» **Text excerpt**:
>>>>
Amazon SageMaker
SageMaker is AWS’s end-to-end ML platform. It provides managed Jupyter notebooks, distributed training clusters, auto-scaling inference endpoints, ML pipelines, feature stores, and model monitoring. Built for data scientists who need full control over their ML workflow.
Core Components
SageMaker Studio (Web IDE)
│
├── Notebook Instances (Jupyter)
├── Training Jobs
├── Hyperparameter Tuning
├── Inference Endpoints
├── SageMaker Pipelines (CI/CD for ML)
├── Feature Store
├── Model Monitor
└── JumpStart (pre-built models)
SageMaker Studio
# Create SageMaker domain (first time setup)
aws sagemaker create-domain \
--domain-name my-domain \
--auth-mode IAM \
--default-user-settings '{
"jupyterServerAppSettings": {
"defaultResourceSpec": {"InstanceType": "ml.t3.medium"}
}
}' \
--subnet-ids subnet-xxxxx \
--vpc-id vpc-xxxxxTraining Jobs
Python (SKLearn)
import sagemaker
import boto3
from sagemaker.sklearn import SKLearn
sagemaker_session = sagemaker.Session()
role = 'arn:aws:iam::123456789012:role/SageMakerExecutionRole'
# Define training script
sklearn = SKLearn(
entry_point='train.py',
source_dir='./scripts',
role=role,
instance_count=1,
instance_type='ml.m5.xlarge',
framework_version='1.2-1'
)
# Train
sklearn.fit({'train': 's3://my-bucket/train/'})Distributed Training (GPU)
from sagemaker.pytorch import PyTorch
pytorch = PyTorch(
entry_point='train_distributed.py',
role=role,
instance_count=4,
instance_type='ml.p4d.24xlarge', # 8x A100 GPUs
distribution={
'pytorchxla': {'enabled': True}, # XLA for GPU cluster
'torchrun': {
'enabled': True,
'processes_per_host': 8 # 8 GPUs per node
}
}
)
pytorch.fit()Hyperparameter Tuning
from sagemaker.tuner import IntegerParameter, ContinuousParameter, HyperparameterTuner
tuner = HyperparameterTuner(
estimator=pytorch,
objective_metric_name='accuracy',
metric_definitions=[{'Name': 'accuracy', 'Regex': 'accuracy=(0\\.[0-9]+)'}],
hyperparameter_ranges={
'learning_rate': ContinuousParameter(0.001, 0.1),
'batch_size': IntegerParameter(16, 256),
'num_layers': IntegerParameter(2, 6)
<<<<
» **Given records**:
>>>>
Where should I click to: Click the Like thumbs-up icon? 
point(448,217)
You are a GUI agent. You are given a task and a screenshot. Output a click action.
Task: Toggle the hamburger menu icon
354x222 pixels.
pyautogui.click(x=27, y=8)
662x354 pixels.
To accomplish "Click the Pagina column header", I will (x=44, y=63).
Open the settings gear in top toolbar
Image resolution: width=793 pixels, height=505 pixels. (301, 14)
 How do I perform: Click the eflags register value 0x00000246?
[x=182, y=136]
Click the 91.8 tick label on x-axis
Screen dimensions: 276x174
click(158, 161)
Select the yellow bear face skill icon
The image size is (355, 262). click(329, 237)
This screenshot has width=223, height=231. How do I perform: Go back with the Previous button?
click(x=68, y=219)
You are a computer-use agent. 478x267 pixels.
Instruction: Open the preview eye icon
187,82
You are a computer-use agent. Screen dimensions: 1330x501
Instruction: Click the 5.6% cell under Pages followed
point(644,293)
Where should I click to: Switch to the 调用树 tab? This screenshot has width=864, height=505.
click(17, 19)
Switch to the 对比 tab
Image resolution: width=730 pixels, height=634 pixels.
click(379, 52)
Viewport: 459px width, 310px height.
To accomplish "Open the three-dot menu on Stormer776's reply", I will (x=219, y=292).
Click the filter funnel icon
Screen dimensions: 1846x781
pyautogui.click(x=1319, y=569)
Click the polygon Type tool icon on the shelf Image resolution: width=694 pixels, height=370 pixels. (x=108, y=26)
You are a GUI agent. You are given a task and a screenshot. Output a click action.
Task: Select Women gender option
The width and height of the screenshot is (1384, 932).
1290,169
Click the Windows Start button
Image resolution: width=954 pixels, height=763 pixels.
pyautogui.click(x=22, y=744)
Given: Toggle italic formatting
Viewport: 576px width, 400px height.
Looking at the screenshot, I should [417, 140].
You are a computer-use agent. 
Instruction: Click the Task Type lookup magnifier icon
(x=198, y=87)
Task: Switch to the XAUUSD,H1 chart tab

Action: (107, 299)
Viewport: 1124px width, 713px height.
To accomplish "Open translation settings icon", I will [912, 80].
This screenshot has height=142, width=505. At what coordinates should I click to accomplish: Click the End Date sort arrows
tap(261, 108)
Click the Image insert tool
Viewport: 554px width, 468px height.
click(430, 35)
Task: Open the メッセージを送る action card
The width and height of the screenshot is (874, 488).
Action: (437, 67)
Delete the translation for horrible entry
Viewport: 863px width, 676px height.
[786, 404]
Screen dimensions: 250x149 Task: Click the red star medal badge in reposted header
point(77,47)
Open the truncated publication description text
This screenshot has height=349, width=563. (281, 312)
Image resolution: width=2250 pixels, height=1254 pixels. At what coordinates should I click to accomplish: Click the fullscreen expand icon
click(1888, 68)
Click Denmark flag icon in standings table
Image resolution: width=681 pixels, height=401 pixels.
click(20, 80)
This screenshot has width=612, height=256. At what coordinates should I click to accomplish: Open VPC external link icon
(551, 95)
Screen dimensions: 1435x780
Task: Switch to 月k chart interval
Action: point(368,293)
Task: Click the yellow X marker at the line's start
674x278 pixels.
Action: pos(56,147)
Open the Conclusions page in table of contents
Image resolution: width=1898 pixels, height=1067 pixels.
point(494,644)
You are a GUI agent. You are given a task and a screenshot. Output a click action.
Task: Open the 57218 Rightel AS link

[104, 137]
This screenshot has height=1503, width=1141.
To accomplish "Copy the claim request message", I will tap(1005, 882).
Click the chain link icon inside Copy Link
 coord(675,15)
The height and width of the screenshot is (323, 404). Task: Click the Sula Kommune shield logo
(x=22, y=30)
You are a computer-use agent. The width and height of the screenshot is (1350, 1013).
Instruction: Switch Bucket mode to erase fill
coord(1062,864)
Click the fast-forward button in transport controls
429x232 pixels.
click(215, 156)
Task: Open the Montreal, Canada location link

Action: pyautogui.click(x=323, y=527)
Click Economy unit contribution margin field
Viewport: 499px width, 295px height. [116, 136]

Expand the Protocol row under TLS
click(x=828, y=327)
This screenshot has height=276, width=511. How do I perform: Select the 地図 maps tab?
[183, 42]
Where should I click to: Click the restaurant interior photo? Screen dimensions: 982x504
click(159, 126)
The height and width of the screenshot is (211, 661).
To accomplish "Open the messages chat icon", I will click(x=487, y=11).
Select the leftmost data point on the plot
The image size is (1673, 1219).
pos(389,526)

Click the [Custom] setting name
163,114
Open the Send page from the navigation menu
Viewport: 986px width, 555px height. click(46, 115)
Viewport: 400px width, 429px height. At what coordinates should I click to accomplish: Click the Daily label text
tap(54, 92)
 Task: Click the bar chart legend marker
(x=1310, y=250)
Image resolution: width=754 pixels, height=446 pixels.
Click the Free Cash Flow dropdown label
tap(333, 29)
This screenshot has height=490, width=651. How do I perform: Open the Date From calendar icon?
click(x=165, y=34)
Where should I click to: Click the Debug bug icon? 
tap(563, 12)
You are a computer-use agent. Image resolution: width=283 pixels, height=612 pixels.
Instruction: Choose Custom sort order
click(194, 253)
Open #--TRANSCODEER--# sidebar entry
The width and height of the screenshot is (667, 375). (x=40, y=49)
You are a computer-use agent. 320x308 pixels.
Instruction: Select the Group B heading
<<<<
» **Required work**:
A – Using the SageMaker page, decide whether each statement is correct: (i) the distributed training example runs on four instances; (ii) the SKLearn training job uses ml.p4d.24xlarge instances; (iii) the SageMaker domain is created with IAM authentication mode. Answer yes or no for each, and quote the deciding words.
B – Convert the stretch of the listing from the line containing "You are a computer-use agent. Image" through the end of the listing into a numbered list, leaving out blank lines.
The listing has no connection to the SageMaker page.

» **Solutions for each task**:
A –
(i) Yes: "instance_count=4"
(ii) No: "instance_type='ml.m5.xlarge'"
(iii) Yes: "--auth-mode IAM"

B –
1. You are a computer-use agent. Image resolution: width=283 pixels, height=612 pixels.
2. Instruction: Choose Custom sort order
3. click(194, 253)
4. Open #--TRANSCODEER--# sidebar entry
5. The width and height of the screenshot is (667, 375). (x=40, y=49)
6. You are a computer-use agent. 320x308 pixels.
7. Instruction: Select the Group B heading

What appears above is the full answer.